WHAT YOU WILL DO:
Identify each line in the items below that contains the word "resolution", and copy every such line.

RECORD LIST:
☆ ☆ ☆ ☆

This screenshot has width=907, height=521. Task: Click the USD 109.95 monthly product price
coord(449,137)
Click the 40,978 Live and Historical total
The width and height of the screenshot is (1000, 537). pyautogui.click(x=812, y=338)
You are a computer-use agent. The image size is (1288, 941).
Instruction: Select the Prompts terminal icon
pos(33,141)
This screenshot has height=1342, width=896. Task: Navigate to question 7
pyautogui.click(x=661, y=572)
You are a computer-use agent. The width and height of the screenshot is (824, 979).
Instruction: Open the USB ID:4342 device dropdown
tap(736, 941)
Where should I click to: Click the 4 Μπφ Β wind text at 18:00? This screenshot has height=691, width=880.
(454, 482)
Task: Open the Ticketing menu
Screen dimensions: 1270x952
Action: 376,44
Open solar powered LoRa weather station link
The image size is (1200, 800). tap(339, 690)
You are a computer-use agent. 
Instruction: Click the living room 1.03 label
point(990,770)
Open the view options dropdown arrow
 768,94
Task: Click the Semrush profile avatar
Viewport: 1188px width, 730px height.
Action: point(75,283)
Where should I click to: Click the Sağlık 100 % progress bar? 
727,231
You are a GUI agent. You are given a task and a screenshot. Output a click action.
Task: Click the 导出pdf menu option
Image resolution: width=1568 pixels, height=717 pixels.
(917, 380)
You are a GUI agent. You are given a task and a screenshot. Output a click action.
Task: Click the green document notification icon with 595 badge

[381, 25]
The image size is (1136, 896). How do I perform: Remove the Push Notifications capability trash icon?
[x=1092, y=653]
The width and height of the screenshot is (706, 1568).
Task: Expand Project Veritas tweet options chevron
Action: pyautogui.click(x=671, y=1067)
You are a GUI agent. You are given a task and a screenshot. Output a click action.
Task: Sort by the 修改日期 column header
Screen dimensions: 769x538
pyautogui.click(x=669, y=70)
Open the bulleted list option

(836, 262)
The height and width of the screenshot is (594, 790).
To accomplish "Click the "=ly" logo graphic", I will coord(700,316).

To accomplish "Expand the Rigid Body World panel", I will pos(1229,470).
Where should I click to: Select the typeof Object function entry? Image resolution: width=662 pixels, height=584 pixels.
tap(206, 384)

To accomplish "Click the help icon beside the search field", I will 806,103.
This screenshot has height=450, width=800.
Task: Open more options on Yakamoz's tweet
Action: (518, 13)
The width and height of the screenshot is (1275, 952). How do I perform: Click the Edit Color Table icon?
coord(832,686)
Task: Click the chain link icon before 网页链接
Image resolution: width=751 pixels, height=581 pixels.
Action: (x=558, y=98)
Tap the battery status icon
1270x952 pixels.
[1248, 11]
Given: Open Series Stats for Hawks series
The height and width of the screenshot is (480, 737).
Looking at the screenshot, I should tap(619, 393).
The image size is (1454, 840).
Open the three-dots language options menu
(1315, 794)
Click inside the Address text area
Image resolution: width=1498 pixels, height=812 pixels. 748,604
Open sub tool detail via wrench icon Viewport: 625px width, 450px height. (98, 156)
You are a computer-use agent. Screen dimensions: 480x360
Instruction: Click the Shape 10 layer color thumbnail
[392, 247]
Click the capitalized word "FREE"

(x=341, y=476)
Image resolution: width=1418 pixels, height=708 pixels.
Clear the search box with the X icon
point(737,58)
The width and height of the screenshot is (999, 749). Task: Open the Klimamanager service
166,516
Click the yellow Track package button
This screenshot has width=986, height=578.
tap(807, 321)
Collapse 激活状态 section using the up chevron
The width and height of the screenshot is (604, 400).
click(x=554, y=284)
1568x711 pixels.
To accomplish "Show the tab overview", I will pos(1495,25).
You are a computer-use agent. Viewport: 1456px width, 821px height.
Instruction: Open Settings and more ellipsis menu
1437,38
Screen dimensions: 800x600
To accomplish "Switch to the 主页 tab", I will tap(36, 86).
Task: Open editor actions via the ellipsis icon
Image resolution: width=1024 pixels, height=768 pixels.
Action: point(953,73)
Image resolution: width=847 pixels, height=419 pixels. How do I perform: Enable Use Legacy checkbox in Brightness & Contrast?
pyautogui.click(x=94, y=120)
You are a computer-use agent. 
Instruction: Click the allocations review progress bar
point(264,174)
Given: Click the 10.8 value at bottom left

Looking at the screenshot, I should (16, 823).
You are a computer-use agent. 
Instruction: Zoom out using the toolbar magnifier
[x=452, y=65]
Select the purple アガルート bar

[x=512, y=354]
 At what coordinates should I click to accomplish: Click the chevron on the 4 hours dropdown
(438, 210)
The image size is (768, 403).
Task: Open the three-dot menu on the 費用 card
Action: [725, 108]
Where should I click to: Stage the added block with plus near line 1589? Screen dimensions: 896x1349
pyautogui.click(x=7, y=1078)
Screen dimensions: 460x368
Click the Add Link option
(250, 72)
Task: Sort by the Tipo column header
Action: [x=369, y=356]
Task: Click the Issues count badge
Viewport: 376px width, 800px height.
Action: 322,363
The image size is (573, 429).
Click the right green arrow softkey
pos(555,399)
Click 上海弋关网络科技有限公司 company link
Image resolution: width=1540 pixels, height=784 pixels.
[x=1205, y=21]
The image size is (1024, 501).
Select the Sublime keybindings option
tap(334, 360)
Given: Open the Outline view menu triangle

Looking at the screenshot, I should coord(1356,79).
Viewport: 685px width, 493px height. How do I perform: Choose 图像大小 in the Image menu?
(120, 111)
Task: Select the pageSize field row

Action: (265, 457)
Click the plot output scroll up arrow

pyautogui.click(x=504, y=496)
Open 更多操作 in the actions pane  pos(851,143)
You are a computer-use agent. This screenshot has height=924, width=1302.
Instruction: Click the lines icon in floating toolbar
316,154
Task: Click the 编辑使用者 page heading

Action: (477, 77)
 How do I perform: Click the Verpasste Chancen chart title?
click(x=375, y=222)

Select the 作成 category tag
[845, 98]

☆ ☆ ☆ ☆

RESPONSE:
Image resolution: width=1568 pixels, height=717 pixels.
Where should I click to: Select the typeof Object function entry? Image resolution: width=662 pixels, height=584 pixels.
Image resolution: width=751 pixels, height=581 pixels.
Image resolution: width=1498 pixels, height=812 pixels. 748,604
Image resolution: width=1418 pixels, height=708 pixels.
Image resolution: width=1024 pixels, height=768 pixels.
Image resolution: width=847 pixels, height=419 pixels. How do I perform: Enable Use Legacy checkbox in Brightness & Contrast?
Image resolution: width=1540 pixels, height=784 pixels.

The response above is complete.